## Provided data
_ _ _ _ _ _ _

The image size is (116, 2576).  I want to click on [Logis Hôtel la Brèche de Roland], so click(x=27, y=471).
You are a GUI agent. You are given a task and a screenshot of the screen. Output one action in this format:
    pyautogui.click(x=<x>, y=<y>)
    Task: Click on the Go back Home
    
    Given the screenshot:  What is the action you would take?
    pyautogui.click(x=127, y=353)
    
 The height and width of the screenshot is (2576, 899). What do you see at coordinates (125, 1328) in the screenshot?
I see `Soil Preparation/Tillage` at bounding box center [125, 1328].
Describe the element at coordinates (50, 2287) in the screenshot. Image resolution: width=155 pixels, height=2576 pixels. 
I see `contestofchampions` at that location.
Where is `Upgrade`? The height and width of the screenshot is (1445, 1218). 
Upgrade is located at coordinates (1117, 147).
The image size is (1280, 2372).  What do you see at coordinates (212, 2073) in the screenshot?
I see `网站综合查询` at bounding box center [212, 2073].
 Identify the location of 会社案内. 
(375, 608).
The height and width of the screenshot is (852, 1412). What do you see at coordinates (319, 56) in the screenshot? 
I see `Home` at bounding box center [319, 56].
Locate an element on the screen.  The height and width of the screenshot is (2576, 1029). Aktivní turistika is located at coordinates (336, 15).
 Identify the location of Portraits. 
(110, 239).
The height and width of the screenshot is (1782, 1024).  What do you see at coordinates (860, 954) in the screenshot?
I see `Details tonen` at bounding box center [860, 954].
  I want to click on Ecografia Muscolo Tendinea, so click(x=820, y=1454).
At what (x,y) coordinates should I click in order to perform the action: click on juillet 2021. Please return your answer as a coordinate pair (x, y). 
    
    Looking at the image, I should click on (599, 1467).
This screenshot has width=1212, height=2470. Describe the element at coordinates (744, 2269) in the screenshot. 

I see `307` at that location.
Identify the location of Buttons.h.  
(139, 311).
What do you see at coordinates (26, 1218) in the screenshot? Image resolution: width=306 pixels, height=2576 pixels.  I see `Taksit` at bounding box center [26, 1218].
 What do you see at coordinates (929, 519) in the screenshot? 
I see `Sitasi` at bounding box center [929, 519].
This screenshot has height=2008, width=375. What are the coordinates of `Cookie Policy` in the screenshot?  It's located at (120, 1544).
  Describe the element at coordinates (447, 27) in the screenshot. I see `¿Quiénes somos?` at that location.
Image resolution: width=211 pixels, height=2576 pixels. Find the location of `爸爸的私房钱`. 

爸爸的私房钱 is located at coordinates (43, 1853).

_ _ _ _ _ _ _

## What to produce
Rewrite all the items above, replacing "Identify the location of" with "Find the position of" and leaving everything else unchanged.

## The answer
The image size is (116, 2576).  I want to click on [Logis Hôtel la Brèche de Roland], so click(x=27, y=471).
You are a GUI agent. You are given a task and a screenshot of the screen. Output one action in this format:
    pyautogui.click(x=<x>, y=<y>)
    Task: Click on the Go back Home
    
    Given the screenshot:  What is the action you would take?
    pyautogui.click(x=127, y=353)
    
 The height and width of the screenshot is (2576, 899). What do you see at coordinates (125, 1328) in the screenshot?
I see `Soil Preparation/Tillage` at bounding box center [125, 1328].
Describe the element at coordinates (50, 2287) in the screenshot. Image resolution: width=155 pixels, height=2576 pixels. 
I see `contestofchampions` at that location.
Where is `Upgrade`? The height and width of the screenshot is (1445, 1218). 
Upgrade is located at coordinates (1117, 147).
The image size is (1280, 2372).  What do you see at coordinates (212, 2073) in the screenshot?
I see `网站综合查询` at bounding box center [212, 2073].
 Find the position of 会社案内. 
(375, 608).
The height and width of the screenshot is (852, 1412). What do you see at coordinates (319, 56) in the screenshot? 
I see `Home` at bounding box center [319, 56].
Locate an element on the screen.  The height and width of the screenshot is (2576, 1029). Aktivní turistika is located at coordinates (336, 15).
 Find the position of Portraits. 
(110, 239).
The height and width of the screenshot is (1782, 1024).  What do you see at coordinates (860, 954) in the screenshot?
I see `Details tonen` at bounding box center [860, 954].
  I want to click on Ecografia Muscolo Tendinea, so click(x=820, y=1454).
At what (x,y) coordinates should I click in order to perform the action: click on juillet 2021. Please return your answer as a coordinate pair (x, y). 
    
    Looking at the image, I should click on (599, 1467).
This screenshot has width=1212, height=2470. Describe the element at coordinates (744, 2269) in the screenshot. 

I see `307` at that location.
Find the position of Buttons.h.  
(139, 311).
What do you see at coordinates (26, 1218) in the screenshot? Image resolution: width=306 pixels, height=2576 pixels.  I see `Taksit` at bounding box center [26, 1218].
 What do you see at coordinates (929, 519) in the screenshot? 
I see `Sitasi` at bounding box center [929, 519].
This screenshot has height=2008, width=375. What are the coordinates of `Cookie Policy` in the screenshot?  It's located at (120, 1544).
  Describe the element at coordinates (447, 27) in the screenshot. I see `¿Quiénes somos?` at that location.
Image resolution: width=211 pixels, height=2576 pixels. Find the location of `爸爸的私房钱`. 

爸爸的私房钱 is located at coordinates (43, 1853).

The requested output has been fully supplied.